Artificial intelligence is seeing a marked rise as a substitute or adjunct for professional mental health care, causing mounting concern among mental health experts.
The surge in use of chatbots billing themselves as therapists, coupled with a widely acknowledged mental health crisis and a shortage of in-network therapists, has moved people to use AI as a substitute for a therapist, often because the hurdles to getting a trained therapist are so high, and because an AI chatbot represents itself as a therapist.

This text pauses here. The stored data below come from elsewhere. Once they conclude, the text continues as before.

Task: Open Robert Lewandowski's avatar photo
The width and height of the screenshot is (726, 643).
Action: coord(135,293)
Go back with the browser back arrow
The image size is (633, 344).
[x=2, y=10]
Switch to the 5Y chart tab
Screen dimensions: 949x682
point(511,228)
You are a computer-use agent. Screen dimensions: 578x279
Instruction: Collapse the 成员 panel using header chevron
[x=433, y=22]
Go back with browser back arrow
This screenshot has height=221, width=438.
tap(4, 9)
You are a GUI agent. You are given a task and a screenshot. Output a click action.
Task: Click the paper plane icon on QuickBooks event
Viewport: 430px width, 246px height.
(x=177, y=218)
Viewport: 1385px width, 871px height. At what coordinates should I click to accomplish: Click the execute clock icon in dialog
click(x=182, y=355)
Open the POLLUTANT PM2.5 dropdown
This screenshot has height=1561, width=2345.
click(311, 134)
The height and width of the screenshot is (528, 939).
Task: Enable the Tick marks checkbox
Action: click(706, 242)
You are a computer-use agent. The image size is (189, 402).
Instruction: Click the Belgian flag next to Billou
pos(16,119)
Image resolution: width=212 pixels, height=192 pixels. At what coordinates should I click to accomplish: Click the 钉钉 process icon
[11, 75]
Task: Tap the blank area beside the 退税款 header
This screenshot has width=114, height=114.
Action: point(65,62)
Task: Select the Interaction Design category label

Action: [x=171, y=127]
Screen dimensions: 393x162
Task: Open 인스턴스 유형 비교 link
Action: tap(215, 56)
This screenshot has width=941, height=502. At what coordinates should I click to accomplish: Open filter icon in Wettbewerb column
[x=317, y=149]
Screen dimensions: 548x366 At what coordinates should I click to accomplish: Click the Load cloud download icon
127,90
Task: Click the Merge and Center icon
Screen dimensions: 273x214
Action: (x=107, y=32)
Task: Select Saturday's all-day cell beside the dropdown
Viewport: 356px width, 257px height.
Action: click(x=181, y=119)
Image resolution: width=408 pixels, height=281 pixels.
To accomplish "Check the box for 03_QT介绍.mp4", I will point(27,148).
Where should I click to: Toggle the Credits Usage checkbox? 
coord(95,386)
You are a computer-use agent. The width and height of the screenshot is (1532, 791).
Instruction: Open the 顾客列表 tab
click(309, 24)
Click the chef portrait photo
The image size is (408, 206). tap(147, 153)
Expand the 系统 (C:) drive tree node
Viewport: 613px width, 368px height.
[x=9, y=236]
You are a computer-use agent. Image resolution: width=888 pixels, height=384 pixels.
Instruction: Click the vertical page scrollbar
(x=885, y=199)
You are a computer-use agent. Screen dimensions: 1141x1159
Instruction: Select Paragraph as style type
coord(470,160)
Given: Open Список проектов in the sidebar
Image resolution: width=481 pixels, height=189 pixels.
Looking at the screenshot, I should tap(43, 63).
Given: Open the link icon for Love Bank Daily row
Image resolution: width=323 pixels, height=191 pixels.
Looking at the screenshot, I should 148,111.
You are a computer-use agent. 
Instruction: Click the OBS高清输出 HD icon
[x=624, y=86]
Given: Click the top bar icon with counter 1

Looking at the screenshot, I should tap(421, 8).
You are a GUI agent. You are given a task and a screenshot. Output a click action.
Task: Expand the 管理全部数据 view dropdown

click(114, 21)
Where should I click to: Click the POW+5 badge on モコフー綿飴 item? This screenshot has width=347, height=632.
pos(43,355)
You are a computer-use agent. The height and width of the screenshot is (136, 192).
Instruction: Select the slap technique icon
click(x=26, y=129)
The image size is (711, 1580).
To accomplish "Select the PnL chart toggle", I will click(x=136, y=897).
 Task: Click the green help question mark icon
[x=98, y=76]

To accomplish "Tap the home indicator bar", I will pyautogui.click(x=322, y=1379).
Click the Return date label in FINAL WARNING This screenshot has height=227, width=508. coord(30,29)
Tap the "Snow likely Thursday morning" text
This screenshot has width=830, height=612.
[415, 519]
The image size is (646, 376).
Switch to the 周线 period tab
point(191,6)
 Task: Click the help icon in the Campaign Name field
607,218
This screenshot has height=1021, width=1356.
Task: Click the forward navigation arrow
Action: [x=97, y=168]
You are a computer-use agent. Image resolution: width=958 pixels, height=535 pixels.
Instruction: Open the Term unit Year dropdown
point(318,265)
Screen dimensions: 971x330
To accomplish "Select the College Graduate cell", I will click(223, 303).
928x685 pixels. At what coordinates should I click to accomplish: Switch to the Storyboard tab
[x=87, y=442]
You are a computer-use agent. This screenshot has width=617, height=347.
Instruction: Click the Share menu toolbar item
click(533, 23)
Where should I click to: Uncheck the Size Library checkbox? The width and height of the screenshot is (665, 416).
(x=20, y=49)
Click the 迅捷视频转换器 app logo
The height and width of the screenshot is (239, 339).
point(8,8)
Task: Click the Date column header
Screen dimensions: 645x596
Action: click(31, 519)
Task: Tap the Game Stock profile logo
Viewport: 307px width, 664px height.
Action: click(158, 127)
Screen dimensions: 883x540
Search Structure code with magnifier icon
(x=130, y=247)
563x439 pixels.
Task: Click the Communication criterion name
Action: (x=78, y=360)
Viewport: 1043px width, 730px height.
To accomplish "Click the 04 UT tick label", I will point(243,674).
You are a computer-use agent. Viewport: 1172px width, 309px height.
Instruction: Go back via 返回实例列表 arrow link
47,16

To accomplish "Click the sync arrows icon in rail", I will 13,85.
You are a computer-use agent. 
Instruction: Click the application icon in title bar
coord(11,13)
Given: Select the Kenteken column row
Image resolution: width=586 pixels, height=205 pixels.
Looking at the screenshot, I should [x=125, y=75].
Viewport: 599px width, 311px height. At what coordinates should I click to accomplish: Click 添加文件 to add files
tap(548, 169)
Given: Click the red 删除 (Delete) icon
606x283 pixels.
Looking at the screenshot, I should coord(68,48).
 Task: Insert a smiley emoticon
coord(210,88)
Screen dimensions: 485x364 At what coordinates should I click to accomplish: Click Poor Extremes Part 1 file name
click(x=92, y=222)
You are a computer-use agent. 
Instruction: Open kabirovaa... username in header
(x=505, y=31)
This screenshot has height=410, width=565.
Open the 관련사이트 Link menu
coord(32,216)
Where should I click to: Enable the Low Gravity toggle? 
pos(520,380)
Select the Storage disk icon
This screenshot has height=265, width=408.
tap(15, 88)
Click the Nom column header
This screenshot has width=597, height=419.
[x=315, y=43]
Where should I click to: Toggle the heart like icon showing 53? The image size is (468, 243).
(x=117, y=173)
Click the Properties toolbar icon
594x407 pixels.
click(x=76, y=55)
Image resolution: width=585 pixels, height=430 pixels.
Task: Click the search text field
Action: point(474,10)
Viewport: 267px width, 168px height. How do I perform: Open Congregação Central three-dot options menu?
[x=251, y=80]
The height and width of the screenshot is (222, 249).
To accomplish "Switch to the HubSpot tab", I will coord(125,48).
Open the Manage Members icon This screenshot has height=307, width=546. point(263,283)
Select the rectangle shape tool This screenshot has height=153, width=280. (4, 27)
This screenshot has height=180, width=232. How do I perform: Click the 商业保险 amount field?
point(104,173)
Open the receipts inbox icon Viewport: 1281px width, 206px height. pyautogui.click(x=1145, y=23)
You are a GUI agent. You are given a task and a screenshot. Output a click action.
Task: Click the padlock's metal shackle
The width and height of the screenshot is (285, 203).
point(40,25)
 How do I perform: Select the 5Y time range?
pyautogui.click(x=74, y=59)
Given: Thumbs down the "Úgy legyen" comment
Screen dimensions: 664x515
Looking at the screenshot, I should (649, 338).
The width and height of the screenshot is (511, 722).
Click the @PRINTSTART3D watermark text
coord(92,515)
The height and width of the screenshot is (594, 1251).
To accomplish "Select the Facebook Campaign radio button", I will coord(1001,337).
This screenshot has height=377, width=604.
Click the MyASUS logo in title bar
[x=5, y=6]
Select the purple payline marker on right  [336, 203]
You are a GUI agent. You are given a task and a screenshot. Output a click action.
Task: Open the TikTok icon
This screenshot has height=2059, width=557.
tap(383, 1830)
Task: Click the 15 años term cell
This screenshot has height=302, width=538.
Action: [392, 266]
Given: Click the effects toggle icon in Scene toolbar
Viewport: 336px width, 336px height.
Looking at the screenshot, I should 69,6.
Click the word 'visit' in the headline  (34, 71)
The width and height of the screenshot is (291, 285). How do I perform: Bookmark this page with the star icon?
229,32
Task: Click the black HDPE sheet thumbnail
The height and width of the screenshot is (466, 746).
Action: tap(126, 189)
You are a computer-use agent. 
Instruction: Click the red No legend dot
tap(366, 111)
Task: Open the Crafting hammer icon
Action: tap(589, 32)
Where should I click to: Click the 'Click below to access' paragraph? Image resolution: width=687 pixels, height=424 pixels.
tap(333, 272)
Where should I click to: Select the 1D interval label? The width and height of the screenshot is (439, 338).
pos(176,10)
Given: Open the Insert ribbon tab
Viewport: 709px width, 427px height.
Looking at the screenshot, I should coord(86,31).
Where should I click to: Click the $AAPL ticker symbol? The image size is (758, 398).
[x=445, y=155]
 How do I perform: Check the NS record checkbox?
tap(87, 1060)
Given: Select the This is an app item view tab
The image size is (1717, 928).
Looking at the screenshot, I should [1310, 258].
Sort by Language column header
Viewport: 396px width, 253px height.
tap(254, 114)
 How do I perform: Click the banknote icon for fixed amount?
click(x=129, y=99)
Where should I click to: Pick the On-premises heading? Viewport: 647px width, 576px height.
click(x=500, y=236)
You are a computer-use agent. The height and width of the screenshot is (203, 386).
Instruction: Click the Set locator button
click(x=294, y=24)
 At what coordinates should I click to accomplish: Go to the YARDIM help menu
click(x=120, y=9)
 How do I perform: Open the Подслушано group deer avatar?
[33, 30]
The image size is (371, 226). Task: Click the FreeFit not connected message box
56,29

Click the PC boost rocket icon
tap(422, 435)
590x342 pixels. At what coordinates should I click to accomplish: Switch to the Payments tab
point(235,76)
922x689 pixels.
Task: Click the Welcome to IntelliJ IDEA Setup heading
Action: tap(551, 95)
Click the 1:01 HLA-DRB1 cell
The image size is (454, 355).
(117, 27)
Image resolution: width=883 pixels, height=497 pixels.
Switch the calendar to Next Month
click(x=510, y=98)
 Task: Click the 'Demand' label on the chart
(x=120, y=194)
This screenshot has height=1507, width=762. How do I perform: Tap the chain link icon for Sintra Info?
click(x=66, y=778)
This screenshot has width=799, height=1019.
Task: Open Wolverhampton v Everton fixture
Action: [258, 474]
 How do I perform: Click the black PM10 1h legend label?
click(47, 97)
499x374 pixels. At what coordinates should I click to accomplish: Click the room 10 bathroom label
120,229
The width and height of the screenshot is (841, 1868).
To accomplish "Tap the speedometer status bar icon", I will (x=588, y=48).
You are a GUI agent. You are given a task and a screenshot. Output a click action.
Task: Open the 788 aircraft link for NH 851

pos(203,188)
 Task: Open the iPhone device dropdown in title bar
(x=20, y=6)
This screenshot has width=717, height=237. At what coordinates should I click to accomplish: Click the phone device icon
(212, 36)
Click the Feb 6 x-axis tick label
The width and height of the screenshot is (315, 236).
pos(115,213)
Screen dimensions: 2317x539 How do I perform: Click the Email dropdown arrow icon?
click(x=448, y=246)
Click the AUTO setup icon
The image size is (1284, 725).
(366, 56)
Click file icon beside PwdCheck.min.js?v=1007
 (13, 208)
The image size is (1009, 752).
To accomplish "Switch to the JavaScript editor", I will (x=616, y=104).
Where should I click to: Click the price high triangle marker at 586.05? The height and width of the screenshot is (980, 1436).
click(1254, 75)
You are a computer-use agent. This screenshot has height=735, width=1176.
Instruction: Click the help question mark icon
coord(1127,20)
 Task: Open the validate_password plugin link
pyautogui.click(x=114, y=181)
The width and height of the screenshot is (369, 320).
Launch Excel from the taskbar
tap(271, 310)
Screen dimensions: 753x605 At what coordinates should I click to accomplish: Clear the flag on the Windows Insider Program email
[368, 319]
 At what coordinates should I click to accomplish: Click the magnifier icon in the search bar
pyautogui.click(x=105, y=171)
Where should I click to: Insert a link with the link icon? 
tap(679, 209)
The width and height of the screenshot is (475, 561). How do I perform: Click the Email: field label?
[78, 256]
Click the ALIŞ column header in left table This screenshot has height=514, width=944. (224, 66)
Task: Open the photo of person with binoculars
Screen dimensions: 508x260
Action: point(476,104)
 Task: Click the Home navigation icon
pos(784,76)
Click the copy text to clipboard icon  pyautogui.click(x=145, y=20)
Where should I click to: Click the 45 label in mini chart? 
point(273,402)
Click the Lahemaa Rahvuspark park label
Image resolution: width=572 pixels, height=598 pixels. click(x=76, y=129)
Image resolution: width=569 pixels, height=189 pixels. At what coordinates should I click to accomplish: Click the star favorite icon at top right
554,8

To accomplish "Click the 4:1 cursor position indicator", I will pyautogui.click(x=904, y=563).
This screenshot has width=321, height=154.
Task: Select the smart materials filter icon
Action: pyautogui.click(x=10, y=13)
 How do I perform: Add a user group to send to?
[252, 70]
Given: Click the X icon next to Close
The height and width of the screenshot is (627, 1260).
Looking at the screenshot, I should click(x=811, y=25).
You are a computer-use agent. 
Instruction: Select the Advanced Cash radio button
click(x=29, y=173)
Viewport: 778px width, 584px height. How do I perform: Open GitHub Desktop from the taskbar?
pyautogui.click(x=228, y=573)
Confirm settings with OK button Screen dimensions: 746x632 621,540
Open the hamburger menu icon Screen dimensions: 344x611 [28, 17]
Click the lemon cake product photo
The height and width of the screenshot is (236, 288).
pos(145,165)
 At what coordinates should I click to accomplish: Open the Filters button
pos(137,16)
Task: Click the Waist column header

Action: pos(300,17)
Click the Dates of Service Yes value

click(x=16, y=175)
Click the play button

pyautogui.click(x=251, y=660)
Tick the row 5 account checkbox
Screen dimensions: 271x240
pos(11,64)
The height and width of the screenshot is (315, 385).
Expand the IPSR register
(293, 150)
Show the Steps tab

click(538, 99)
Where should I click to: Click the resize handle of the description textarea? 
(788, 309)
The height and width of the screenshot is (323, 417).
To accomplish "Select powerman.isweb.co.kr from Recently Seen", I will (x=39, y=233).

The trend has not gone unnoticed. “Almost two dozen digital rights and consumer protection organizations sent a complaint to the Federal Trade Commission on Thursday urging regulators to investigate Character.AI and Meta’s ‘unlicensed practice of medicine facilitated by their product,’ through therapy-themed bots that claim to have credentials and confidentiality ‘with inadequate controls and disclosures,” Samantha Cole reported for 404 Media.
The complaint and request for investigation is led by the Consumer Federation of America (CFA), she reported. “The complaint, sent to attorneys general in 50 states and Washington, D.C., as well as the F.T.C., details how user-generated chatbots work on both platforms. It cites several massively popular chatbots on Character.ai, including ‘Therapist: I’m a licensed CBT therapist’ with 46 million messages exchanged, ‘Trauma therapist: licensed trauma therapist’ with over 800,000 interactions, ‘Zoey: Zoey is a licensed trauma therapist’ with over 33,000 messages, and ‘around sixty additional therapy-related “characters” that you can chat with at any time.’ As for Meta’s therapy chatbots, it cites listings for ‘therapy: your trusted ear, always here’ with 2 million interactions, ‘therapist: I will help’ with 1.3 million messages, ‘Therapist bestie: your trusted guide for all things cool,’ with 133,000 messages, and ‘Your virtual therapist: talk away your worries” with 952,000 messages.”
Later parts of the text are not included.